### Data supplied
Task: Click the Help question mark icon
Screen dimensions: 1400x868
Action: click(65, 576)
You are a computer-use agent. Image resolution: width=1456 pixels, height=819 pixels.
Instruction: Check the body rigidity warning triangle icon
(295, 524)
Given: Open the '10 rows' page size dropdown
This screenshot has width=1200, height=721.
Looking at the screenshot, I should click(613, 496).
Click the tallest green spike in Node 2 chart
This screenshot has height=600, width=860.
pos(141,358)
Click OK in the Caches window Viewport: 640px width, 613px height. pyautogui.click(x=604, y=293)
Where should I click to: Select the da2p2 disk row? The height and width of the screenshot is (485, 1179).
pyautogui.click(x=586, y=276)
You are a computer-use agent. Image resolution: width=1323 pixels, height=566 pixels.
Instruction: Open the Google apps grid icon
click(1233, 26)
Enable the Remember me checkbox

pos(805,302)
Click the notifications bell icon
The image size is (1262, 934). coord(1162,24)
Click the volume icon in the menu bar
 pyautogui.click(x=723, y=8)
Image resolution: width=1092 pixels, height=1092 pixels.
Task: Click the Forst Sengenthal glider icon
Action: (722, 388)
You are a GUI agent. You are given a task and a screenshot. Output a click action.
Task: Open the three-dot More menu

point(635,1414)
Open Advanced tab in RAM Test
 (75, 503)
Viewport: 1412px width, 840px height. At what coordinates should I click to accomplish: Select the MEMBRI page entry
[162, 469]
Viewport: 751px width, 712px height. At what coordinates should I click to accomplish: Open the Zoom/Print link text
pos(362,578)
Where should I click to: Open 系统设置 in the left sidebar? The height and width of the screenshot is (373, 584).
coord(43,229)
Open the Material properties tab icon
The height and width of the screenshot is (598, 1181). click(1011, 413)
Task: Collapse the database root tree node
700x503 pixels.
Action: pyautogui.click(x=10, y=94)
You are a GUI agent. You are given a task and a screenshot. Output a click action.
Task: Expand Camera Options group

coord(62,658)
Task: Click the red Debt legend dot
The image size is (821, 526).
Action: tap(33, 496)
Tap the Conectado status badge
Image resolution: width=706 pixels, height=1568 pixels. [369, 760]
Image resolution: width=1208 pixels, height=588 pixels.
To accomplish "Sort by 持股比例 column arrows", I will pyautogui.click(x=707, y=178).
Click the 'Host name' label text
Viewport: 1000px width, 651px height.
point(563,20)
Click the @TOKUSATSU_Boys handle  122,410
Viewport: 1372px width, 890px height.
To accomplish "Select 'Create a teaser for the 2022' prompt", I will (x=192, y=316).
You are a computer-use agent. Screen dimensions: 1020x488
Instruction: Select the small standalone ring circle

### Work to do
Count the lines in the listing above that contain the string "will", with case counting, and give only the number.

### Exercise answer
2